Louis tersenyum menyesal dan mengangguk mengiyakan. Pemuda itu pun melebarkan tangannya, bertutur, "Kau boleh memukulku sekarang. Aku tidak akan marah. Jika kau membenciku, aku berjanji akan hilang dari kehidupanmu seutuhnya."

"Bukan itu maksudku, Louis!" omel (Yourname) marah. "Aku tidak tahu seperti apa masa kecilmu, seberapa buruk kau dan Tuan William diperlakukan oleh orang-orang tidak bermoral itu. Justru aku sedih karena tidak ada di sisimu saat kau butuh pertolongan!"

Berkat ucapan Louis, (Yourname) jadi menangis semakin kencang. "Mulai sekarang jangan tanggung semua beban sendirian. Aku akan berusaha menjadi pasangan yang baik, menjadi rumah untukmu pulang! Aku juga ingin mencintai Louis James Moriarty apa adanya!"

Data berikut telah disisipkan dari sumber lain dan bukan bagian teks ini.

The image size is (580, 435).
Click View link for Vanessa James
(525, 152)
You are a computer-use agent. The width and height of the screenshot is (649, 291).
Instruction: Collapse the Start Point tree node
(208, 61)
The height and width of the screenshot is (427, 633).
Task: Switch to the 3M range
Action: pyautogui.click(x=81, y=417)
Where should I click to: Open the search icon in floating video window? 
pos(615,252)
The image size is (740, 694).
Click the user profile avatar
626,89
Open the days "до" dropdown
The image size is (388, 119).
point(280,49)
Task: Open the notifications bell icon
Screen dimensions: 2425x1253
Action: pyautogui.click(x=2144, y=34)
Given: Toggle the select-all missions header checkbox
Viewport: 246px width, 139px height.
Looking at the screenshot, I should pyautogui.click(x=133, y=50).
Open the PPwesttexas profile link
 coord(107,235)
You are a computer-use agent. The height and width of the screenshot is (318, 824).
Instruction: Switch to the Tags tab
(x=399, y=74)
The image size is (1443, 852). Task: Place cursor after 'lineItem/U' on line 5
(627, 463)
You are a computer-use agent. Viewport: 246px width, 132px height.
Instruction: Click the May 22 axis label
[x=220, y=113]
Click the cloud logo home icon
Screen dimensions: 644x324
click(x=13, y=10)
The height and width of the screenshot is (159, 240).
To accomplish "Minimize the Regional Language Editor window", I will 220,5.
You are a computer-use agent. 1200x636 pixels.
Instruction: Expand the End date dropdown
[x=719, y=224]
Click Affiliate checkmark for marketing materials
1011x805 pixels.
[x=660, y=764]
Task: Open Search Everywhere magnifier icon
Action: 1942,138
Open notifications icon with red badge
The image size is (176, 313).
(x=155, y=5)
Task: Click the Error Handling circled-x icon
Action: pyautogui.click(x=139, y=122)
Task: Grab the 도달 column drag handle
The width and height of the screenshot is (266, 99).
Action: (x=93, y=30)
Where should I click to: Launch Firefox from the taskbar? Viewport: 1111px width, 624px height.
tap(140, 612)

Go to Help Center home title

Kini giliran (Yourname) menarik Louis ke dalam dekapannya. Membuat si pemuda berkacamata terkejut. "Jadi jangan kabur lagi dariku. Aku tahu Tuan William dan Tuan Albert adalah segalanya bagimu."

Louis tertawa kecil dan membalas pelukan (Yourname). Gadis itu pun melanjutkan, "Bolehkah aku masuk menempati ruang di hatimu juga? Aku tidak akan egois dan mencoba menjadi nomor satu bagimu. Tolong izinkan aku menjadi bagian dari hidupmu seperti kakak-kakakmu," ujarnya memohon.

Pemuda yang didekap pun mengangguk pelan, sebelum dia melepaskan diri untuk memberi kecupan di kening pujaan hatinya, (Yourname).

Kemudian Louis menautkan jemari mereka erat. Dengan senyum bahagia, dia bertutur, "Terima kasih sudah hadir di hidupku, (Yourname). Tolong izinkan aku juga menjadi pendamping hidupmu."

Setelah itu Louis menyematkan sebuah cincin permata di jari manis (Yourname).

"Aku berjanji akan menjadi pelindungmu, pasangan hidupmu, rumahmu, dan mewujudkan keluarga bahagia yang selalu engkau dambakan," janji Louis, meninggalkan kecupan di cincin yang ia sematkan.